I know perfectly well that when I privilege “Kumina” over “Guanahani” I run the risk of seeming as if what I really want to say is please Mr Brathwaite, make them funny voices again, and don’t bother us with all that thinking! But that interpretation is incorrect, and dangerous besides—not only does it devalue the musicality of the ventriloquism, it tacitly assumes that a quotidian vernacular cannot achieve the highest degrees of thought. I think that discourse poems of explicit “poet-thought” are often boring music and almost always boring thought; the reason I enjoy a poem like “Kumina” is because it demonstrates how the poem as speech-act can function as something other than comedy routine. Given the number of contemporary poets who seem cursed with an inability to summon a language that isn’t pre-poeticized, any poem that depends upon the theatre of speech without becoming Brechtian in its congratulation of both self and consciousness is a treasure. I value mimicry that isn’t mockery.

The poet talking poem-talk (from “Bread”)…

Slowly the white dream wrestle(s) to life
hands shaping the salt and the foreign cornfields
the cold flesh kneaded by fingers
is ready for the charcoal for the black wife

… is fine enough but pales in comparison to

i born into this world w/nothing but my breath & bare back an hornets
in my chess

now i will haffe doubt if god is good & black & honesty
wha good god do fa me?
whe god dat cricket midnight criminal when Mark of god get call like dat & kill
Mark cyaan dead so if good. if god,

A Note on my Type

The poems in the book don’t look like this. Investigate for yourself.

If wishes were horses these beggars would ride.

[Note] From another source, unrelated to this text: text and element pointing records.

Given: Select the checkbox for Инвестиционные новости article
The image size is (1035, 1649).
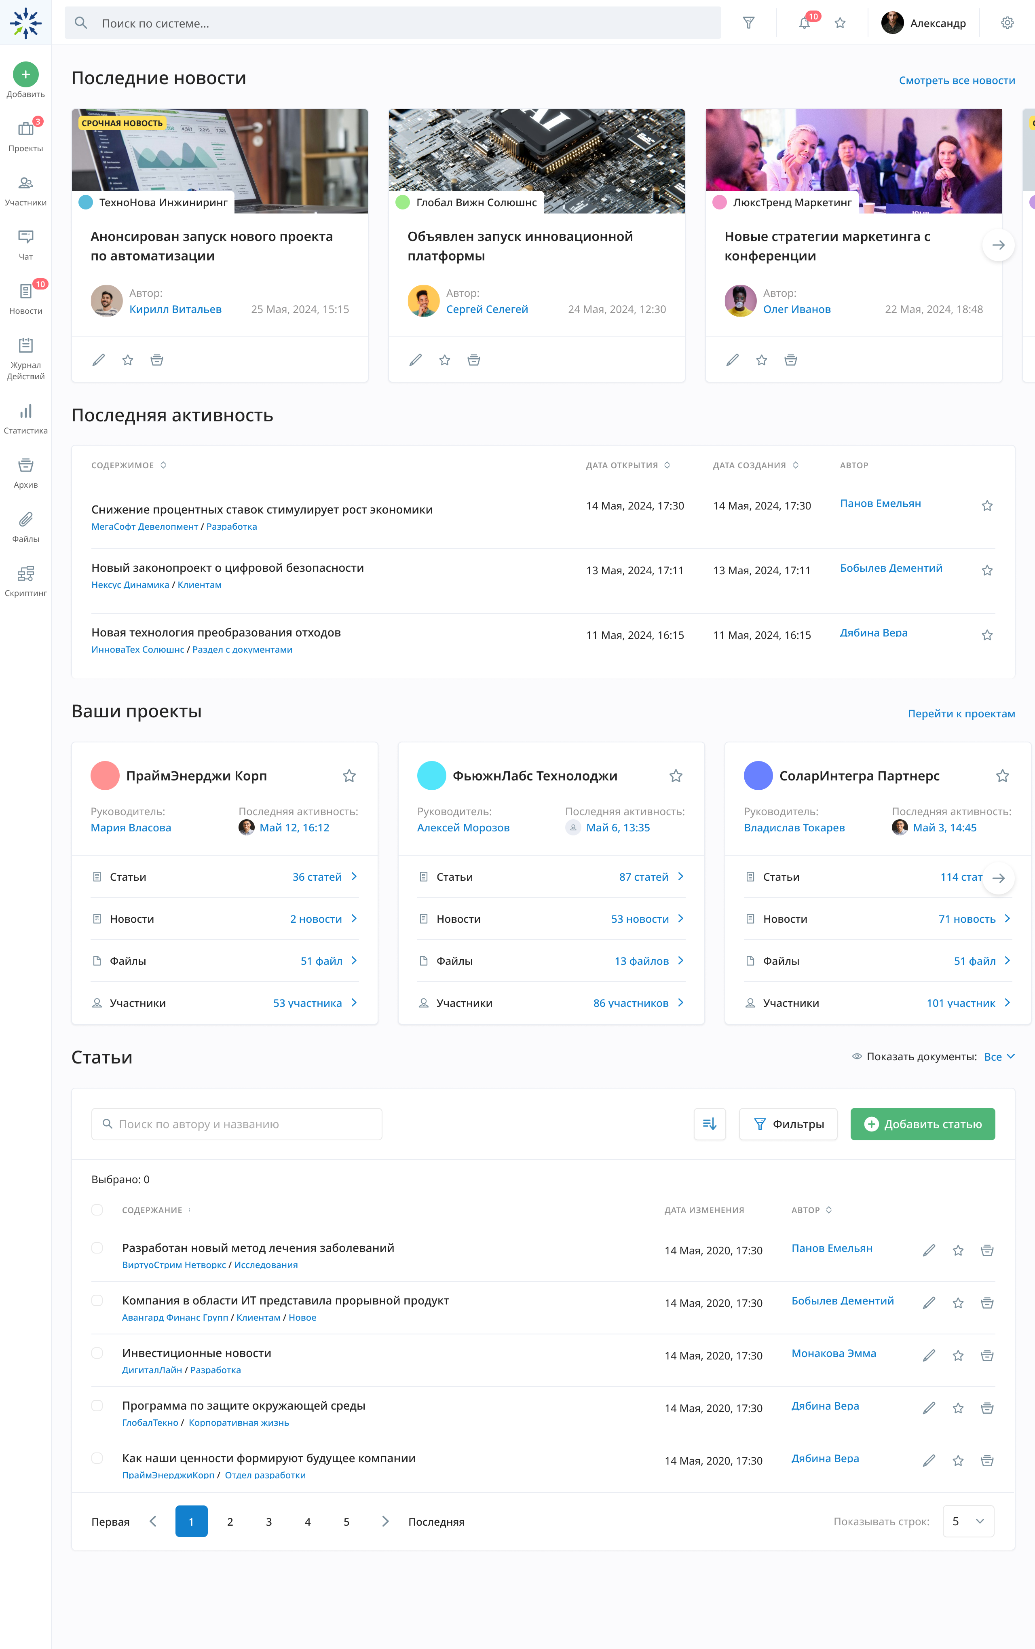Looking at the screenshot, I should click(97, 1352).
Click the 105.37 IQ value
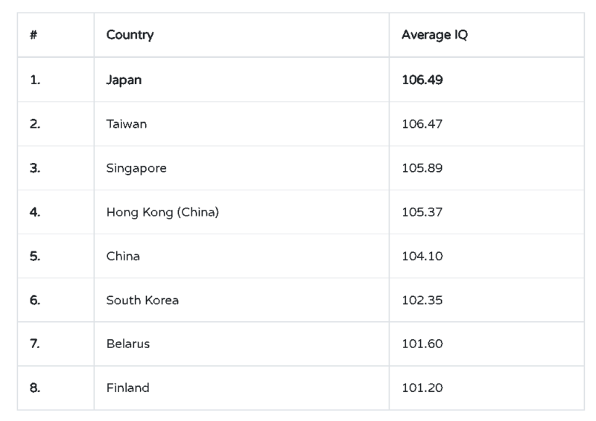 point(422,212)
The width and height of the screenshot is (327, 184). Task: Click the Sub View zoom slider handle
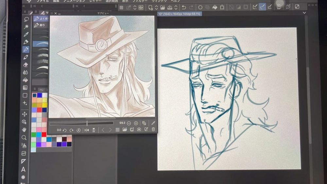pyautogui.click(x=87, y=123)
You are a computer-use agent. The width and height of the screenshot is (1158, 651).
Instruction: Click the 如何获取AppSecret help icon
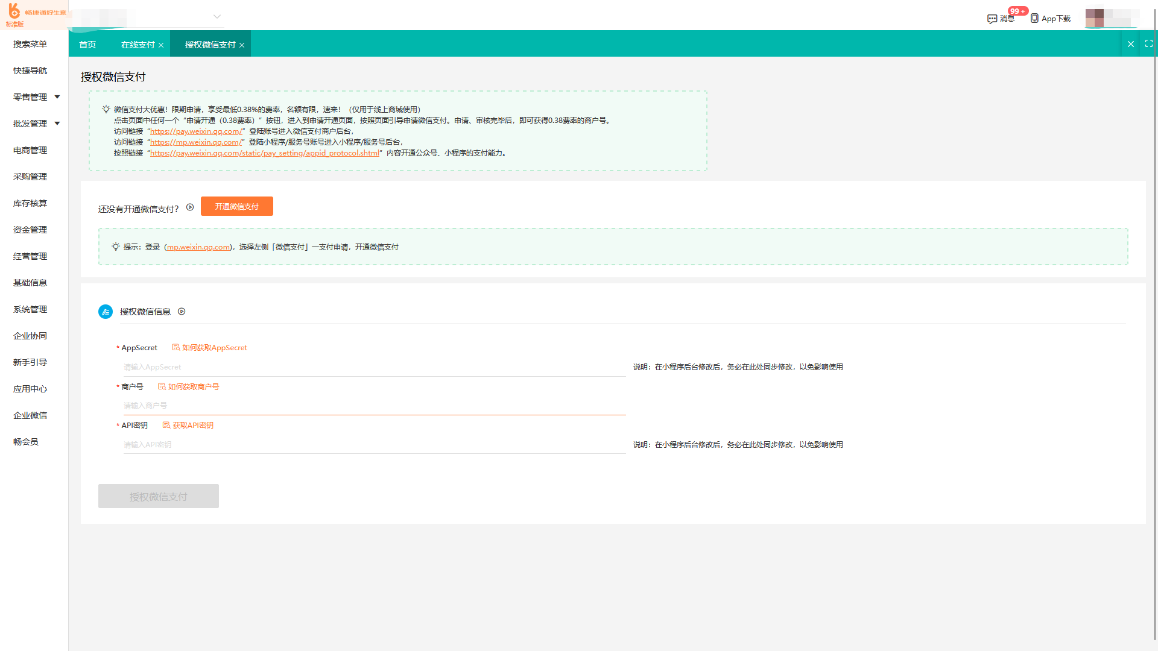[176, 347]
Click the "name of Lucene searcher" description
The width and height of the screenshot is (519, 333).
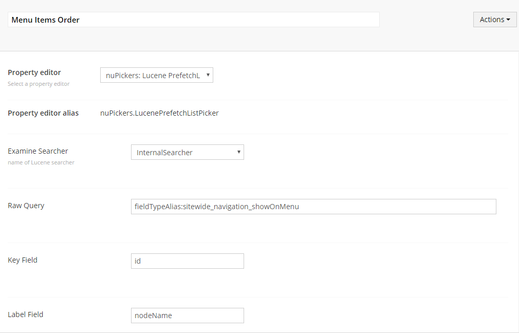coord(41,162)
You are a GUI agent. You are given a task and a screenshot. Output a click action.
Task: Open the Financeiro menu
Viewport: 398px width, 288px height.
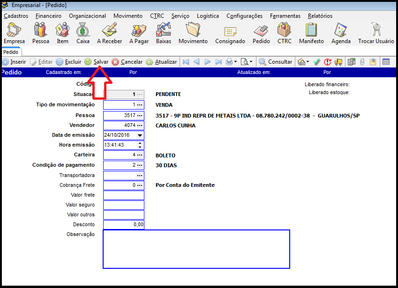pos(48,16)
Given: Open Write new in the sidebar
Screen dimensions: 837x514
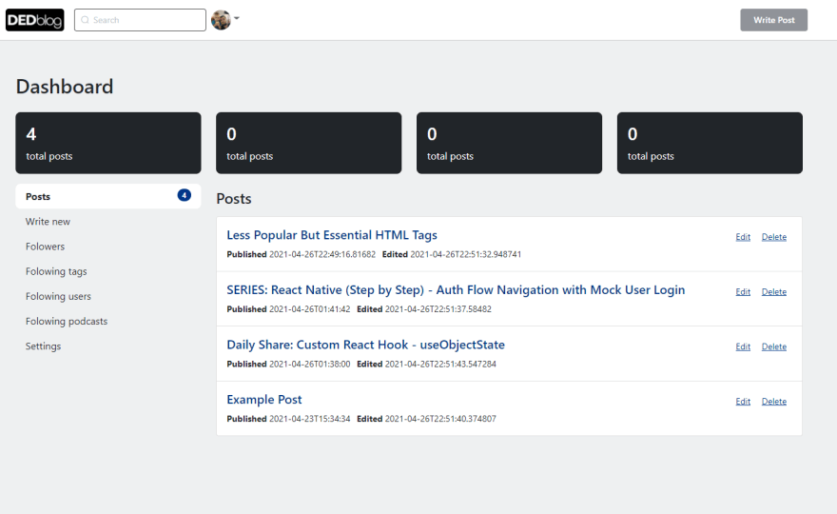Looking at the screenshot, I should click(49, 221).
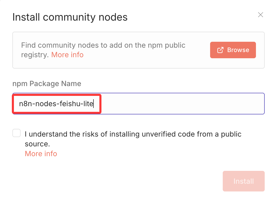The image size is (275, 201).
Task: Close the Install community nodes dialog
Action: pyautogui.click(x=261, y=15)
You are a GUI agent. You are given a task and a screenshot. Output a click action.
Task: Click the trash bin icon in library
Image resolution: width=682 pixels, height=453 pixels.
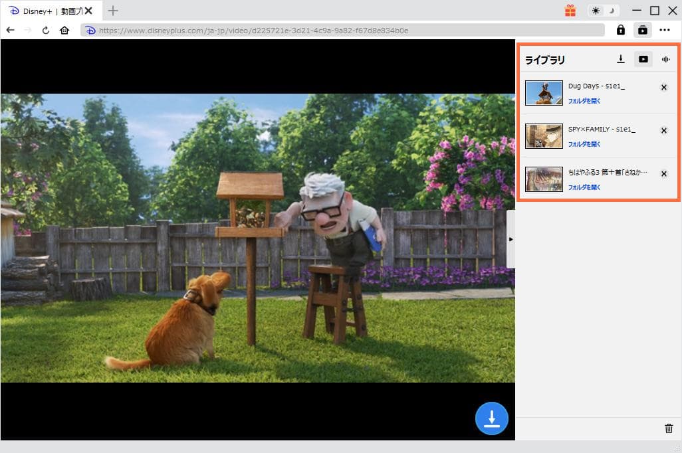(x=669, y=428)
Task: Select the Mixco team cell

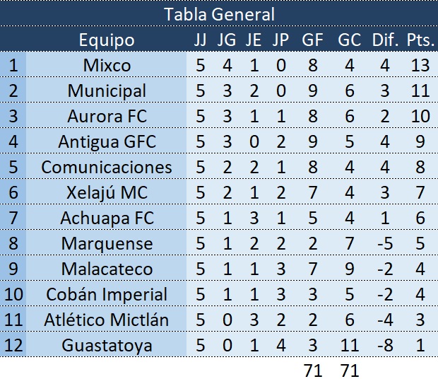Action: (107, 65)
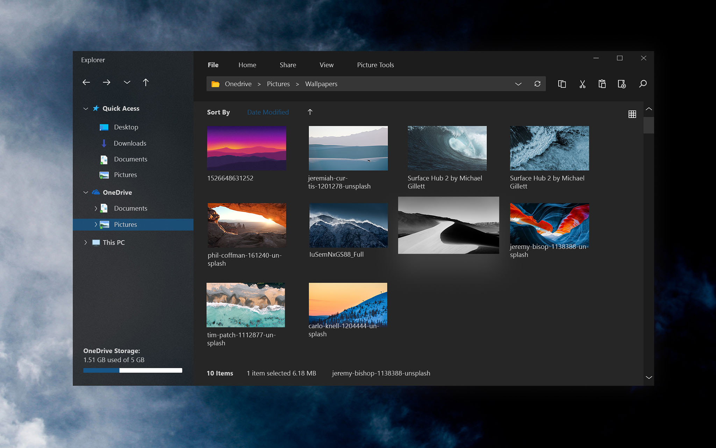Click the address bar path dropdown
716x448 pixels.
pos(517,84)
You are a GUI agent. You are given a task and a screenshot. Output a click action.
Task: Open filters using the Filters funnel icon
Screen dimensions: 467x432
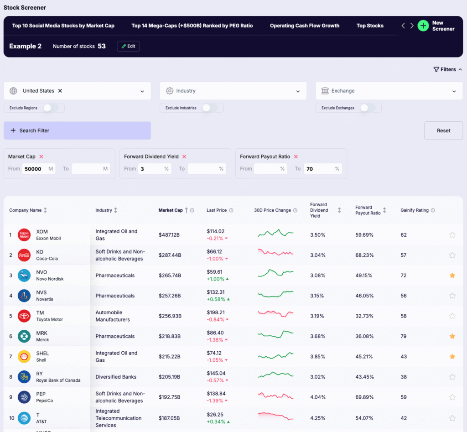pyautogui.click(x=436, y=69)
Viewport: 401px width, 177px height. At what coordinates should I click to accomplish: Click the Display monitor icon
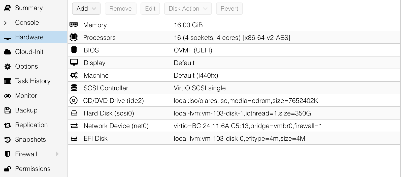click(74, 63)
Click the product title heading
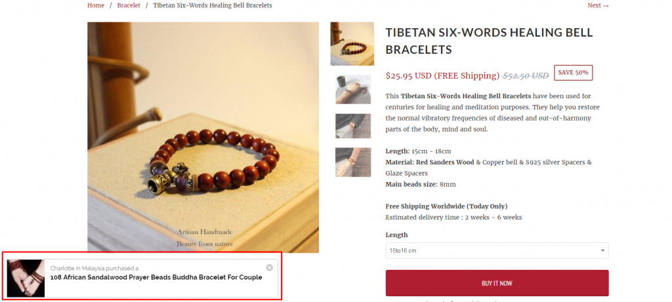The width and height of the screenshot is (672, 302). [489, 41]
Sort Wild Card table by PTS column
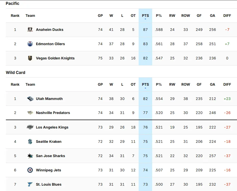The width and height of the screenshot is (237, 191). [x=145, y=84]
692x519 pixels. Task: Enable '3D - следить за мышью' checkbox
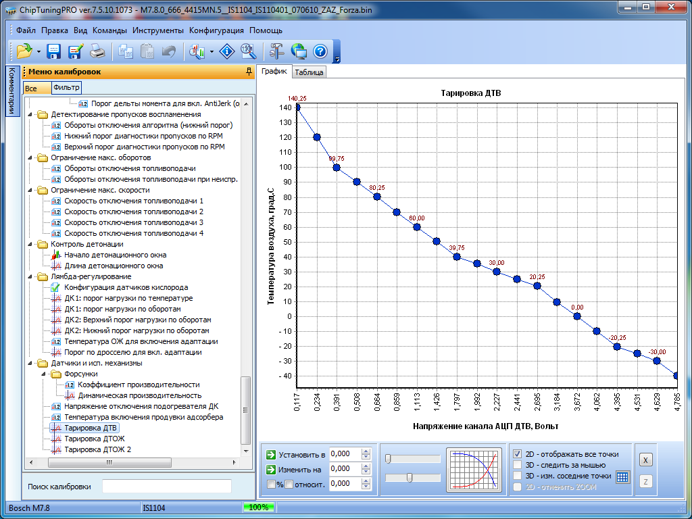518,465
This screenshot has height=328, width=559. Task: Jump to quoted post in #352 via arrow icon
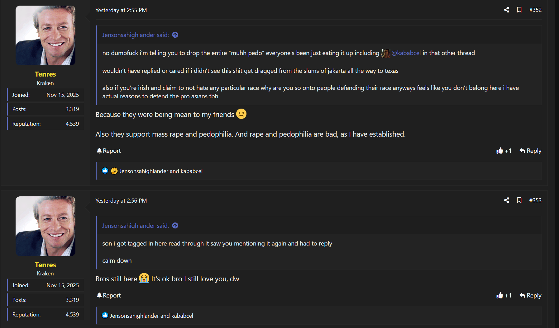click(175, 35)
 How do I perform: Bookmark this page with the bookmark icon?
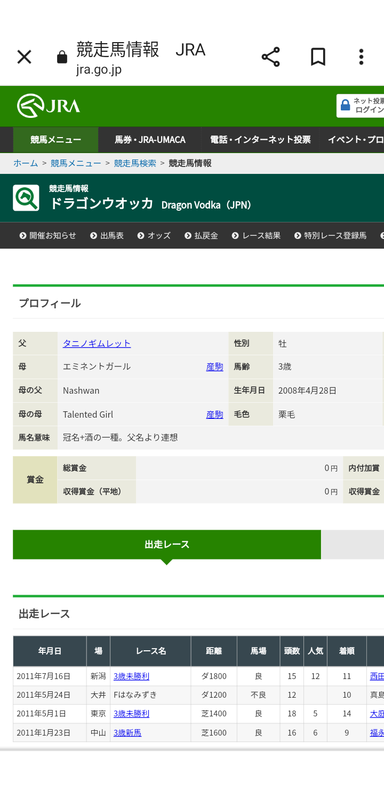(318, 57)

In the preface to his long poem “Kumina,” Brathwaite quotes the following from a text identified only as Jamaica Journal:

“At bailo dances, the spirits who are called, more often than not make their presence known by ‘mounting’ (i.e. possessing) a dancer; whose given dance style helps in identifying the spirit, but can span all possibilities of movement.”

Well, yeah. Exactly my point. When the poet exclusively occupies the language of one intimate with poetry, he reaches for those elements all poets recognize—which simultaneously ‘exalts’ and limits the language available to the poem. When the poet allows the speech of those who do not automatically ‘speak’ ‘poetry’ to emerge, he gains a much broader range of tonal and linguistic resources, including but not limited to the vernacular, while retaining control of his more poeticized faculties. More language, more poem.

Something for everyone, too much for anyone.

To be fair, I’m excluding whole acres of Born to Slow Horses, which in its almost-150 pages includes historical essays, cultural analyses, footnotes, song lyrics, jokes, snippets of oral history and a long poem about 9/11. While I’ve avoided mentioning these elements for no better reason to draw a neater perimeter around what most compels me, I have to admit that such an embarrassment of riches struck me finally as more embarrassing as rich. And while I know that wide-ranging and polyglot methodologies are the essence of the book, I also know that Brathwaite’s written at least forty books, and could easily have split this one into two or three more.

The moral of the story.

Sometimes you should look into the jaws of hell and then look closer. Put your head right between the teeth. You might find rubies in there.